What you will do
Can you recast these lines as a JSON list of strings, with one string per line and the blank lines left out?

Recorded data

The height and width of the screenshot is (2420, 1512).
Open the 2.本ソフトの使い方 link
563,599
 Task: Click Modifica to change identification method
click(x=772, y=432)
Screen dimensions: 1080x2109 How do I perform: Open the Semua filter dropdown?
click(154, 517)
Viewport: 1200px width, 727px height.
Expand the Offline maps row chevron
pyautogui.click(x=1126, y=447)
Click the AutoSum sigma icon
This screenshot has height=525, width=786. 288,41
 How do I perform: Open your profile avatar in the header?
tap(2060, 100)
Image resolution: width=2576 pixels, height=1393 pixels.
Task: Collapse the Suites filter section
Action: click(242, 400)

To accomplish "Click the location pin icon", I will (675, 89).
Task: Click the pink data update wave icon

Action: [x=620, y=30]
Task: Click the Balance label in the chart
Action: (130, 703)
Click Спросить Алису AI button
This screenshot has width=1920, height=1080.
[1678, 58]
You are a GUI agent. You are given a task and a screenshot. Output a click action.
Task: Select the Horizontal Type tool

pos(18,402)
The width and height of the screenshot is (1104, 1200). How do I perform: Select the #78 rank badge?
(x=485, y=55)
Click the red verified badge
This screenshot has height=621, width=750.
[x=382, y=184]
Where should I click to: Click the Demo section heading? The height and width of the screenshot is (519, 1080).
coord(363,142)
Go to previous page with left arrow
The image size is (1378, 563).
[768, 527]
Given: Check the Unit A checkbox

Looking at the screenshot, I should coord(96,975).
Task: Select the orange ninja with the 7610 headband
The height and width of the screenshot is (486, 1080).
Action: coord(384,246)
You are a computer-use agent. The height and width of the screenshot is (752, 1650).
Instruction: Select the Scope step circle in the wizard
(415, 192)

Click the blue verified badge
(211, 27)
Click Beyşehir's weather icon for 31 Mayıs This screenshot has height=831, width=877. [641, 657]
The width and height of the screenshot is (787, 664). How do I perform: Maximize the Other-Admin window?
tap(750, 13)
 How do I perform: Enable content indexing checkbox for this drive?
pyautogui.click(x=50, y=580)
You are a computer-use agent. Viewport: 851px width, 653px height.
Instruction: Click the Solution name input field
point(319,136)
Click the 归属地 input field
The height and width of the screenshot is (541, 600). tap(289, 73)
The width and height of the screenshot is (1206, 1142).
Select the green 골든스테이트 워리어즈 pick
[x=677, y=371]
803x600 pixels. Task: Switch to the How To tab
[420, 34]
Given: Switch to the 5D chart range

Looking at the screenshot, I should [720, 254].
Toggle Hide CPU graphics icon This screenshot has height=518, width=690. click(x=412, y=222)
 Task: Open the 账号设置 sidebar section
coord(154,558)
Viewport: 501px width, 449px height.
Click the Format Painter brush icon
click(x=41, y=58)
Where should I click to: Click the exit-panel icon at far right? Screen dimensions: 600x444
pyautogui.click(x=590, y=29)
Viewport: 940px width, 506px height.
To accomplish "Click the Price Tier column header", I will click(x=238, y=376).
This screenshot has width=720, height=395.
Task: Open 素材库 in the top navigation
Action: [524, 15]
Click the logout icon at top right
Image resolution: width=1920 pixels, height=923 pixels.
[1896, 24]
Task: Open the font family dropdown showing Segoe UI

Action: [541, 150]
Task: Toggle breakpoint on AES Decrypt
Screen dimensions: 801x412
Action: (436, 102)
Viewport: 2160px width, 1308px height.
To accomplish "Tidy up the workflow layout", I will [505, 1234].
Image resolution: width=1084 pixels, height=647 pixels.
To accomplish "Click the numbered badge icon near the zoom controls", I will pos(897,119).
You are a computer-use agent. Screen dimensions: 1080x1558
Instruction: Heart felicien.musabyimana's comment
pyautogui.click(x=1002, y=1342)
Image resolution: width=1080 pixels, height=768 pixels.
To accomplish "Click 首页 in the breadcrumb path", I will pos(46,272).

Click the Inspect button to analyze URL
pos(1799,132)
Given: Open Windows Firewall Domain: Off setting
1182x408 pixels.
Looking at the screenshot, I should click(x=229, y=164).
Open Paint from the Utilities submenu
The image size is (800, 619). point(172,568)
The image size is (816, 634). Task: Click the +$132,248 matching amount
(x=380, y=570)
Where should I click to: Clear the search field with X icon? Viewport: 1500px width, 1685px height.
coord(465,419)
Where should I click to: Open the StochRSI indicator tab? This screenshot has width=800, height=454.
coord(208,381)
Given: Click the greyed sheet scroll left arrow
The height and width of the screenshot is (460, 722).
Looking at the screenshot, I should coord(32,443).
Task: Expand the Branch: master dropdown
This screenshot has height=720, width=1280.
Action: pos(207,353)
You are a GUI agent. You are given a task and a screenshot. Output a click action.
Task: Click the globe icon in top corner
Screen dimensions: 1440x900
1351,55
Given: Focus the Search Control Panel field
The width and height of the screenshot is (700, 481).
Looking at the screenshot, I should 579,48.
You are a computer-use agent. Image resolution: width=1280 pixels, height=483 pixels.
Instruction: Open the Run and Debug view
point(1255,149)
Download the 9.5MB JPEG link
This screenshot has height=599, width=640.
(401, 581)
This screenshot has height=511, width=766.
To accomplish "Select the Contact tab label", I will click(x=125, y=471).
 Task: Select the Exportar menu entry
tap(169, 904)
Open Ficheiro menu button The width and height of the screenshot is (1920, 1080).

Complete response
[
  "The height and width of the screenshot is (2420, 1512).",
  "Open the 2.本ソフトの使い方 link",
  "563,599",
  " Task: Click Modifica to change identification method",
  "click(x=772, y=432)",
  "Screen dimensions: 1080x2109 How do I perform: Open the Semua filter dropdown?",
  "click(154, 517)",
  "Viewport: 1200px width, 727px height.",
  "Expand the Offline maps row chevron",
  "pyautogui.click(x=1126, y=447)",
  "Click the AutoSum sigma icon",
  "This screenshot has height=525, width=786. 288,41",
  " How do I perform: Open your profile avatar in the header?",
  "tap(2060, 100)",
  "Image resolution: width=2576 pixels, height=1393 pixels.",
  "Task: Collapse the Suites filter section",
  "Action: click(242, 400)",
  "To accomplish \"Click the location pin icon\", I will (675, 89).",
  "Task: Click the pink data update wave icon",
  "Action: [x=620, y=30]",
  "Task: Click the Balance label in the chart",
  "Action: (130, 703)",
  "Click Спросить Алису AI button",
  "This screenshot has width=1920, height=1080.",
  "[1678, 58]",
  "You are a GUI agent. You are given a task and a screenshot. Output a click action.",
  "Task: Select the Horizontal Type tool",
  "pos(18,402)",
  "The width and height of the screenshot is (1104, 1200). How do I perform: Select the #78 rank badge?",
  "(x=485, y=55)",
  "Click the red verified badge",
  "This screenshot has height=621, width=750.",
  "[x=382, y=184]",
  "Where should I click to: Click the Demo section heading? The height and width of the screenshot is (519, 1080).",
  "coord(363,142)",
  "Go to previous page with left arrow",
  "The image size is (1378, 563).",
  "[768, 527]",
  "Given: Check the Unit A checkbox",
  "Looking at the screenshot, I should coord(96,975).",
  "Task: Select the orange ninja with the 7610 headband",
  "The height and width of the screenshot is (486, 1080).",
  "Action: coord(384,246)",
  "You are a computer-use agent. The height and width of the screenshot is (752, 1650).",
  "Instruction: Select the Scope step circle in the wizard",
  "(415, 192)",
  "Click the blue verified badge",
  "(211, 27)",
  "Click Beyşehir's weather icon for 31 Mayıs This screenshot has height=831, width=877. [641, 657]",
  "The width and height of the screenshot is (787, 664). How do I perform: Maximize the Other-Admin window?",
  "tap(750, 13)",
  " How do I perform: Enable content indexing checkbox for this drive?",
  "pyautogui.click(x=50, y=580)",
  "You are a computer-use agent. Viewport: 851px width, 653px height.",
  "Instruction: Click the Solution name input field",
  "point(319,136)",
  "Click the 归属地 input field",
  "The height and width of the screenshot is (541, 600). tap(289, 73)",
  "The width and height of the screenshot is (1206, 1142).",
  "Select the green 골든스테이트 워리어즈 pick",
  "[x=677, y=371]",
  "803x600 pixels. Task: Switch to the How To tab",
  "[420, 34]",
  "Given: Switch to the 5D chart range",
  "Looking at the screenshot, I should [720, 254].",
  "Toggle Hide CPU graphics icon This screenshot has height=518, width=690. click(x=412, y=222)",
  " Task: Open the 账号设置 sidebar section",
  "coord(154,558)",
  "Viewport: 501px width, 449px height.",
  "Click the Format Painter brush icon",
  "click(x=41, y=58)",
  "Where should I click to: Click the exit-panel icon at far right? Screen dimensions: 600x444",
  "pyautogui.click(x=590, y=29)",
  "Viewport: 940px width, 506px height.",
  "To accomplish \"Click the Price Tier column header\", I will click(x=238, y=376).",
  "This screenshot has width=720, height=395.",
  "Task: Open 素材库 in the top navigation",
  "Action: [524, 15]",
  "Click the logout icon at top right",
  "Image resolution: width=1920 pixels, height=923 pixels.",
  "[1896, 24]",
  "Task: Open the font family dropdown showing Segoe UI",
  "Action: [541, 150]",
  "Task: Toggle breakpoint on AES Decrypt",
  "Screen dimensions: 801x412",
  "Action: (436, 102)",
  "Viewport: 2160px width, 1308px height.",
  "To accomplish \"Tidy up the workflow layout\", I will [505, 1234].",
  "Image resolution: width=1084 pixels, height=647 pixels.",
  "To accomplish \"Click the numbered badge icon near the zoom controls\", I will pos(897,119).",
  "You are a computer-use agent. Screen dimensions: 1080x1558",
  "Instruction: Heart felicien.musabyimana's comment",
  "pyautogui.click(x=1002, y=1342)",
  "Image resolution: width=1080 pixels, height=768 pixels.",
  "To accomplish \"Click 首页 in the breadcrumb path\", I will pos(46,272).",
  "Click the Inspect button to analyze URL",
  "pos(1799,132)",
  "Given: Open Windows Firewall Domain: Off setting",
  "1182x408 pixels.",
  "Looking at the screenshot, I should click(x=229, y=164).",
  "Open Paint from the Utilities submenu",
  "The image size is (800, 619). point(172,568)",
  "The image size is (816, 634). Task: Click the +$132,248 matching amount",
  "(x=380, y=570)",
  "Where should I click to: Clear the search field with X icon? Viewport: 1500px width, 1685px height.",
  "coord(465,419)",
  "Where should I click to: Open the StochRSI indicator tab? This screenshot has width=800, height=454.",
  "coord(208,381)",
  "Given: Click the greyed sheet scroll left arrow",
  "The height and width of the screenshot is (460, 722).",
  "Looking at the screenshot, I should coord(32,443).",
  "Task: Expand the Branch: master dropdown",
  "This screenshot has height=720, width=1280.",
  "Action: pos(207,353)",
  "You are a GUI agent. You are given a task and a screenshot. Output a click action.",
  "Task: Click the globe icon in top corner",
  "Screen dimensions: 1440x900",
  "1351,55",
  "Given: Focus the Search Control Panel field",
  "The width and height of the screenshot is (700, 481).",
  "Looking at the screenshot, I should 579,48.",
  "You are a computer-use agent. Image resolution: width=1280 pixels, height=483 pixels.",
  "Instruction: Open the Run and Debug view",
  "point(1255,149)",
  "Download the 9.5MB JPEG link",
  "This screenshot has height=599, width=640.",
  "(401, 581)",
  "This screenshot has height=511, width=766.",
  "To accomplish \"Select the Contact tab label\", I will click(x=125, y=471).",
  " Task: Select the Exportar menu entry",
  "tap(169, 904)",
  "Open Ficheiro menu button The width and height of the screenshot is (1920, 1080)."
]